Detailed Future Risks

The most significant risk facing Xponential Fitness is macroeconomic pressure on its customers and franchisees. Its boutique fitness brands, with memberships often costing over $150 per month, are a discretionary expense that consumers may cut during periods of high inflation or an economic downturn. This could lead to lower membership counts and declining same-store sales, directly hurting franchisee profitability. Simultaneously, higher interest rates make it more difficult and expensive for potential franchisees to secure financing to open new locations, which could choke off XPOF's primary growth engine of rapid unit expansion.

The boutique fitness industry is intensely competitive and fragmented. XPOF's ten distinct brands compete not only with large rivals like Orangetheory Fitness and F45 but also with a vast number of independent local studios, low-cost gym chains like Planet Fitness, and convenient at-home digital fitness platforms. This fierce competition puts a ceiling on how much franchisees can charge and forces them to spend heavily on marketing to attract and retain members. There is also a risk of brand saturation in key North American markets, which could make future growth more challenging and reliant on newer, unproven concepts or riskier international expansion.

From a company-specific standpoint, Xponential's entire business model depends on the success of its franchisees.
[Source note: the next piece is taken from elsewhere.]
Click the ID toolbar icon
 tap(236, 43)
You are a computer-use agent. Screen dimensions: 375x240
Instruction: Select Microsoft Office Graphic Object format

Allegations from short-sellers have raised concerns about the underlying profitability and failure rate of individual studios, questioning the long-term viability for franchise owners. If a significant portion of franchisees struggle to be profitable, it could lead to defaults on royalty payments and an increase in studio closures, which would directly damage XPOF's revenue streams. Finally, the company's balance sheet carries a notable debt load, partly accumulated through its strategy of acquiring new brands. This debt requires consistent cash flow to service, creating financial inflexibility if growth were to slow unexpectedly.